* [Required work]: Find the string "preferences" in the listing below and return each line it appears in.

* [Available data]:
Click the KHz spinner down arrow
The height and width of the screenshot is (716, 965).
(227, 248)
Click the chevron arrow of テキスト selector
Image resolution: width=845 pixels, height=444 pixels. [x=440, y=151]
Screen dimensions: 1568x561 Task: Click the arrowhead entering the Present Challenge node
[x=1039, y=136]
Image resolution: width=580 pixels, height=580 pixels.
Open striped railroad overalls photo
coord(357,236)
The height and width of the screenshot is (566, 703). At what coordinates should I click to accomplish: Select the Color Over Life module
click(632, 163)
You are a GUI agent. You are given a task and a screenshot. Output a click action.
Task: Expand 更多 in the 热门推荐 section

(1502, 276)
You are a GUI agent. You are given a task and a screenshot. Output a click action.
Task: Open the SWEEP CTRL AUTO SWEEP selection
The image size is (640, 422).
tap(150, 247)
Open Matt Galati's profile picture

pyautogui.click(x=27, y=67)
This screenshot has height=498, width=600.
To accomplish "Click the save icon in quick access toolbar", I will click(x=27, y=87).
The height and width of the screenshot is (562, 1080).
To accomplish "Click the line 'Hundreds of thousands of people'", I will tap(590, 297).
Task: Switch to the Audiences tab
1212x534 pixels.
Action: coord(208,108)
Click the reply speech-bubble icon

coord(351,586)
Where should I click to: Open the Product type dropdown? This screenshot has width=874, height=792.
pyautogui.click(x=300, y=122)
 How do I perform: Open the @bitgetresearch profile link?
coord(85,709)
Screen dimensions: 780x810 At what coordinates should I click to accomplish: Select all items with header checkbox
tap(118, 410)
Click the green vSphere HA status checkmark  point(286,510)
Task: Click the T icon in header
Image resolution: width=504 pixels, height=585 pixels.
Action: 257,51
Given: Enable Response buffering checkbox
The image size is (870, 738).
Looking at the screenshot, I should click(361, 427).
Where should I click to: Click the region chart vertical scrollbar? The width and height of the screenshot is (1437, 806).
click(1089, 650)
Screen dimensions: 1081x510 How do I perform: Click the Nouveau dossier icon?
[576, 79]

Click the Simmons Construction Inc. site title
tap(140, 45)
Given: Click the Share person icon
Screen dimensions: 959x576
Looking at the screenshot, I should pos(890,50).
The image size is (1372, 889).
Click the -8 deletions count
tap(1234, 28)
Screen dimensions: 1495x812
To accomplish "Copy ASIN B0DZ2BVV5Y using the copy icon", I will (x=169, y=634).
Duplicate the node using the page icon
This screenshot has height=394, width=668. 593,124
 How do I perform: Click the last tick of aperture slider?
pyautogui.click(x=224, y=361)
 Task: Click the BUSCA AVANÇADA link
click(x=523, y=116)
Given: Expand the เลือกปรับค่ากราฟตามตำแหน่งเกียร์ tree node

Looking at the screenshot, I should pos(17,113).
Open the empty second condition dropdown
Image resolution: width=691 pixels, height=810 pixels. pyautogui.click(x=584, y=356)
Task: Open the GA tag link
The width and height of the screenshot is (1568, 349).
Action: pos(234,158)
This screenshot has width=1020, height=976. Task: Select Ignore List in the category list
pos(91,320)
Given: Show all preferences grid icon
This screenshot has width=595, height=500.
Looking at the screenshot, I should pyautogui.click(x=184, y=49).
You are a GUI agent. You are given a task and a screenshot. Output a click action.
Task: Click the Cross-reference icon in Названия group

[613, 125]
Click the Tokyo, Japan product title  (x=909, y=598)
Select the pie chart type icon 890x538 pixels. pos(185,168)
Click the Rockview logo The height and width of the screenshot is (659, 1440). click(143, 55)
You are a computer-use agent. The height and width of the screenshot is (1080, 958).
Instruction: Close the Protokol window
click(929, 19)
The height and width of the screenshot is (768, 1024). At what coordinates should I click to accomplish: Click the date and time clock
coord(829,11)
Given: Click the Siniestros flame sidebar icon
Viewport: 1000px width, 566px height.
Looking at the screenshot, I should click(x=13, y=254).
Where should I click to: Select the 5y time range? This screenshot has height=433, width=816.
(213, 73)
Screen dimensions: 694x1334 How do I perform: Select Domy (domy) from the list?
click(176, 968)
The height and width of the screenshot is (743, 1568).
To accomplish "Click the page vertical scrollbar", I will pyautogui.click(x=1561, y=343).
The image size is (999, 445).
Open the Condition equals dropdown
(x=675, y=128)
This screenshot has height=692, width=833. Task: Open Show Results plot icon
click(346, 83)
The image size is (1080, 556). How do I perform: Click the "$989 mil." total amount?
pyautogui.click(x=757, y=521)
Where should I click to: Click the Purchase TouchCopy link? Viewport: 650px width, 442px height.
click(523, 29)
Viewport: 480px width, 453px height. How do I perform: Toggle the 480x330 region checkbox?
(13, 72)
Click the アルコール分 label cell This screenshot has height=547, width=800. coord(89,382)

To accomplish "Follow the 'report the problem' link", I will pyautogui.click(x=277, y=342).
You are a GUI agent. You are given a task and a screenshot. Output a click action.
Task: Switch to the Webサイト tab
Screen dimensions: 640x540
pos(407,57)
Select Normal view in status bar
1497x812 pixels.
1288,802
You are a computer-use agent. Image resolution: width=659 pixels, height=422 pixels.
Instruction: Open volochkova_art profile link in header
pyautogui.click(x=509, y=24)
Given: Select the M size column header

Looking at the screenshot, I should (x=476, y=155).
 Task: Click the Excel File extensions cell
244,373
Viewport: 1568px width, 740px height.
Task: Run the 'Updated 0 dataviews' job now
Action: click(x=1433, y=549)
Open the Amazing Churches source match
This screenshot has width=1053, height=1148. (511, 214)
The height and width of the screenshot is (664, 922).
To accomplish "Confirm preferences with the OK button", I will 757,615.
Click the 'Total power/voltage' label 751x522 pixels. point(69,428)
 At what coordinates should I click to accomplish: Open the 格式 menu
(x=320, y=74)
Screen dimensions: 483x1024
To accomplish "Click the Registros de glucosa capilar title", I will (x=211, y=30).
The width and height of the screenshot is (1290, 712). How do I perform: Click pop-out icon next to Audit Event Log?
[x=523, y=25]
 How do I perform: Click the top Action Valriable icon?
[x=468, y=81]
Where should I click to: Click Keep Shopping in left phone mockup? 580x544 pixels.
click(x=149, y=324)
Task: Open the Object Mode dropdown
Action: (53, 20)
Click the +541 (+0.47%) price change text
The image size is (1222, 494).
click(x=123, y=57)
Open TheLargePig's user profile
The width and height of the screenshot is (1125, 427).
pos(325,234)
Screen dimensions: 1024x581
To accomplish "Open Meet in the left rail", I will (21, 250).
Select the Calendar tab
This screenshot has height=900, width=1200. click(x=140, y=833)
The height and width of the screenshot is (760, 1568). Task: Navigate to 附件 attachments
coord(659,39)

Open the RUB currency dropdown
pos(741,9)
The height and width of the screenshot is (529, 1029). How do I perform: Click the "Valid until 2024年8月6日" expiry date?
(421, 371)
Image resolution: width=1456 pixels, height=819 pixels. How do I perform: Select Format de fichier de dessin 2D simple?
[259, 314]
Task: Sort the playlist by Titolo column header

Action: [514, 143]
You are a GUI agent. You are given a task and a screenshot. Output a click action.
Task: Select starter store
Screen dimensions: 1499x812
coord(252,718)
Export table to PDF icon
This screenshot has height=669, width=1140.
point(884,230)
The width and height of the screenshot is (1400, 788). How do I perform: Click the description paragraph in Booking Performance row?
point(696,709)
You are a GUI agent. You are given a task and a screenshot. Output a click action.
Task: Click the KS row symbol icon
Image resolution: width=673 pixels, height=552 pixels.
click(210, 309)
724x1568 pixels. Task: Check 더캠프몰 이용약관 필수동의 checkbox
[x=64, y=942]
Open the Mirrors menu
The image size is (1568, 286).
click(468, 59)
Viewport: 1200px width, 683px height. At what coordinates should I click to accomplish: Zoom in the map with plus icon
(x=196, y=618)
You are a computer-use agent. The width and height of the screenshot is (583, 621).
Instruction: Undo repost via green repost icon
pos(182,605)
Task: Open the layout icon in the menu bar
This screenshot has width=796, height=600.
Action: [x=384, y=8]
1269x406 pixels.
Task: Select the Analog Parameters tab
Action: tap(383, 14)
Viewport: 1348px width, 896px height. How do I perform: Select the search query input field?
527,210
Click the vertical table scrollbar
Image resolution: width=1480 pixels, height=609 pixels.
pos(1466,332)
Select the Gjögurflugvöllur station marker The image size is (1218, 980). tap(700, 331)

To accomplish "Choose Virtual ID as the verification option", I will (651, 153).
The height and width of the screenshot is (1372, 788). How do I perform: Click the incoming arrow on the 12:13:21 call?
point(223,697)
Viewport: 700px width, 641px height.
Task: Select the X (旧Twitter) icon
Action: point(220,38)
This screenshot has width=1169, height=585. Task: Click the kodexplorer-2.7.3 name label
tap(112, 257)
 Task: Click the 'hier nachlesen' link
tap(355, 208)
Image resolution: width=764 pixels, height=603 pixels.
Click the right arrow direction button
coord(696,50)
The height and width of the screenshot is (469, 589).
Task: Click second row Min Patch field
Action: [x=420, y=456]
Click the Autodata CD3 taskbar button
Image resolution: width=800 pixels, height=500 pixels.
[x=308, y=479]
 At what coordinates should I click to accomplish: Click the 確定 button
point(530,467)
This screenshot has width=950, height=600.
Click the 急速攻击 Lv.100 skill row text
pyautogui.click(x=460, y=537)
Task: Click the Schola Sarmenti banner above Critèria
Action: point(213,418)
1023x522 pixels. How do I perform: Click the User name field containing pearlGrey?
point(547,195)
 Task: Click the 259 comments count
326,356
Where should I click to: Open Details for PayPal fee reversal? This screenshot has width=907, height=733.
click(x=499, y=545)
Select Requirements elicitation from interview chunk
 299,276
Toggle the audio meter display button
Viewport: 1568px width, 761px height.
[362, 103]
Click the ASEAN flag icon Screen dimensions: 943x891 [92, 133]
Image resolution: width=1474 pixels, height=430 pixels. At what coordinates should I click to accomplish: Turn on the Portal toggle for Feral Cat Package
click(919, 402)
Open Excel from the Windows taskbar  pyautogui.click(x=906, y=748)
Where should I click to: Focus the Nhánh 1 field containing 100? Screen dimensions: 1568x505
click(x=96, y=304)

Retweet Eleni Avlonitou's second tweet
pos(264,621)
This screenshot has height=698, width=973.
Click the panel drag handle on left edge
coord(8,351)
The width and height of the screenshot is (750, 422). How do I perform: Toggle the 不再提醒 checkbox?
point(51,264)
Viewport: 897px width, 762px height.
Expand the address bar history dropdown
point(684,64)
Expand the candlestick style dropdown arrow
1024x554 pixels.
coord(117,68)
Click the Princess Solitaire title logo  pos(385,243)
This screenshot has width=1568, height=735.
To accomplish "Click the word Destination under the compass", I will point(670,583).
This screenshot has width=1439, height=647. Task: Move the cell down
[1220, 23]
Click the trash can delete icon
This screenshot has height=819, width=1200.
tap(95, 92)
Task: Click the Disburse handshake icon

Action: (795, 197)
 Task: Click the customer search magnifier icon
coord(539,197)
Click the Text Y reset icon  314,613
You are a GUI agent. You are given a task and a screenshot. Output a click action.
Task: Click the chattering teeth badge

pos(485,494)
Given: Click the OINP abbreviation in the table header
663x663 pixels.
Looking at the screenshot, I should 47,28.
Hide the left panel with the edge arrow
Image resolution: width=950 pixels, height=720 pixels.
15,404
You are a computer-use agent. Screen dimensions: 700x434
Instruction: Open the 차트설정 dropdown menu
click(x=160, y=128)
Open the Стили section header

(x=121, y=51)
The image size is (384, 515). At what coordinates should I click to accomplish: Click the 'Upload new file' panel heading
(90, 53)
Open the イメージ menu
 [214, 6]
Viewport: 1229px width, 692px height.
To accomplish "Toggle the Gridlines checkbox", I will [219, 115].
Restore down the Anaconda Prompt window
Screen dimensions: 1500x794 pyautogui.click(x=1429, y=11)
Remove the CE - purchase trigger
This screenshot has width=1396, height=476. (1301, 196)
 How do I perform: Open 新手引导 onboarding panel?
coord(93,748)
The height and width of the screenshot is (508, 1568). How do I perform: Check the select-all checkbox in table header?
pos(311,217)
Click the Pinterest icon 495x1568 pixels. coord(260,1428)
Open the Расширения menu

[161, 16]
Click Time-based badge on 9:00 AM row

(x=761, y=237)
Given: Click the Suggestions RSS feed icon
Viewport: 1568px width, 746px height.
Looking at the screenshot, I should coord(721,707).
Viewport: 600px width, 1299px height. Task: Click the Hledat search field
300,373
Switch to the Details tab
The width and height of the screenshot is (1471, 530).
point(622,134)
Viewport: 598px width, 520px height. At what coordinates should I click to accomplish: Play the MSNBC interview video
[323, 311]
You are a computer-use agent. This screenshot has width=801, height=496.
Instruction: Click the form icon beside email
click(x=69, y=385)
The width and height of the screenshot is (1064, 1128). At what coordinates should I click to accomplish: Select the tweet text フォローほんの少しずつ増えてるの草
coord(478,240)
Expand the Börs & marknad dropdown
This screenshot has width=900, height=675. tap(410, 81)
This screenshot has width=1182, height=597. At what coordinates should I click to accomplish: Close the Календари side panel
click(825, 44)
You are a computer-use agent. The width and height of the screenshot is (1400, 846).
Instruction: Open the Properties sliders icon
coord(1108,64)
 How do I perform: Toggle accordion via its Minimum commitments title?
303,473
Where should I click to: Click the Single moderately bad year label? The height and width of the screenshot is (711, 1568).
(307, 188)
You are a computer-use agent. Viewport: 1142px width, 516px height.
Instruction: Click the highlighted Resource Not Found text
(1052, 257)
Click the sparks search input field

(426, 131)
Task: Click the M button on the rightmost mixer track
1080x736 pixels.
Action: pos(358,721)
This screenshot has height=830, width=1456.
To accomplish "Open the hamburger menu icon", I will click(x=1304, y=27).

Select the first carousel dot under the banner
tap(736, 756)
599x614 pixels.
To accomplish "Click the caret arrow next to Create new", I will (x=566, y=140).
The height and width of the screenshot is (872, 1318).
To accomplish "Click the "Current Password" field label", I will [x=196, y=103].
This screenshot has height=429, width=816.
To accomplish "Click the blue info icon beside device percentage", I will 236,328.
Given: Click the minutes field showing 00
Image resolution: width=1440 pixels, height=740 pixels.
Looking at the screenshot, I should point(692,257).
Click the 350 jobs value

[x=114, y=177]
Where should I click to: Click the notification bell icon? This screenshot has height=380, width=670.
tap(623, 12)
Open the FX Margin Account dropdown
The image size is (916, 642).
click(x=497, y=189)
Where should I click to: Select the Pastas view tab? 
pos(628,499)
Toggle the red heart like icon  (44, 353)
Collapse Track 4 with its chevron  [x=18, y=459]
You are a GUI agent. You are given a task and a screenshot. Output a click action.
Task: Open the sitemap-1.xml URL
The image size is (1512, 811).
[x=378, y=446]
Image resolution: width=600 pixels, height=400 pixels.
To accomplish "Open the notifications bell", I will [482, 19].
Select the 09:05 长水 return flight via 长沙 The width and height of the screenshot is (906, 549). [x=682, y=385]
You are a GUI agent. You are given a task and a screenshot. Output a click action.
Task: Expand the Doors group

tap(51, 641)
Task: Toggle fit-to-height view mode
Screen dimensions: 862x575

* [Result of the task]:
Given: Show all preferences grid icon
To accomplish "Confirm preferences with the OK button", I will 757,615.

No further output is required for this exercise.